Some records

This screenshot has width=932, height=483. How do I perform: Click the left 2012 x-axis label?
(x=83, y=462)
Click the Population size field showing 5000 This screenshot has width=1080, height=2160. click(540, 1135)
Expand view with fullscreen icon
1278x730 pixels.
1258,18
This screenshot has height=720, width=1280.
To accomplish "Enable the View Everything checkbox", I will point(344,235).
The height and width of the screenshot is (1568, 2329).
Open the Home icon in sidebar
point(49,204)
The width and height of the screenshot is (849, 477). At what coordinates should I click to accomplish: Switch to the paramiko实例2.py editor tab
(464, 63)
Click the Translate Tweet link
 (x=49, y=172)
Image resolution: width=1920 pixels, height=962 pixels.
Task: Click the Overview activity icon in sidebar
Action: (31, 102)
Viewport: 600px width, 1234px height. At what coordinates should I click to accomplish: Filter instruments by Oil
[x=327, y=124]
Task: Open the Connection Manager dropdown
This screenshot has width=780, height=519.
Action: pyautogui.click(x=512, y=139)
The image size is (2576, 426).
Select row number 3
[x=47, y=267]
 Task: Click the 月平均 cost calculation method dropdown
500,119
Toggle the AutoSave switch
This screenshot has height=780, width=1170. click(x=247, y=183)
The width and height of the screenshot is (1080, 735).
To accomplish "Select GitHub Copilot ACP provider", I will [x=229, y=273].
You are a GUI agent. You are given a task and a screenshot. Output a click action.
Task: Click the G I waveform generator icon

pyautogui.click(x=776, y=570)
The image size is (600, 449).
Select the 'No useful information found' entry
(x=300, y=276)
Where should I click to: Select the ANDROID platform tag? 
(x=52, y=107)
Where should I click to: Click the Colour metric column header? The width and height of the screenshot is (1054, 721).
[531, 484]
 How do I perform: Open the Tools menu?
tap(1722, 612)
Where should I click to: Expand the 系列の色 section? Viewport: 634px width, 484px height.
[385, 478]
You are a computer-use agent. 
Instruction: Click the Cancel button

Goal
Copy every line of the records above word for word.

Output of the exercise
This screenshot has width=932, height=483. How do I perform: Click the left 2012 x-axis label?
(x=83, y=462)
Click the Population size field showing 5000 This screenshot has width=1080, height=2160. click(540, 1135)
Expand view with fullscreen icon
1278x730 pixels.
1258,18
This screenshot has height=720, width=1280.
To accomplish "Enable the View Everything checkbox", I will point(344,235).
The height and width of the screenshot is (1568, 2329).
Open the Home icon in sidebar
point(49,204)
The width and height of the screenshot is (849, 477). At what coordinates should I click to accomplish: Switch to the paramiko实例2.py editor tab
(464, 63)
Click the Translate Tweet link
 (x=49, y=172)
Image resolution: width=1920 pixels, height=962 pixels.
Task: Click the Overview activity icon in sidebar
Action: (31, 102)
Viewport: 600px width, 1234px height. At what coordinates should I click to accomplish: Filter instruments by Oil
[x=327, y=124]
Task: Open the Connection Manager dropdown
This screenshot has width=780, height=519.
Action: pyautogui.click(x=512, y=139)
The image size is (2576, 426).
Select row number 3
[x=47, y=267]
 Task: Click the 月平均 cost calculation method dropdown
500,119
Toggle the AutoSave switch
This screenshot has height=780, width=1170. click(x=247, y=183)
The width and height of the screenshot is (1080, 735).
To accomplish "Select GitHub Copilot ACP provider", I will [x=229, y=273].
You are a GUI agent. You are given a task and a screenshot. Output a click action.
Task: Click the G I waveform generator icon

pyautogui.click(x=776, y=570)
The image size is (600, 449).
Select the 'No useful information found' entry
(x=300, y=276)
Where should I click to: Select the ANDROID platform tag? 
(x=52, y=107)
Where should I click to: Click the Colour metric column header? The width and height of the screenshot is (1054, 721).
[531, 484]
 How do I perform: Open the Tools menu?
tap(1722, 612)
Where should I click to: Expand the 系列の色 section? Viewport: 634px width, 484px height.
[385, 478]
You are a computer-use agent. 
Instruction: Click the Cancel button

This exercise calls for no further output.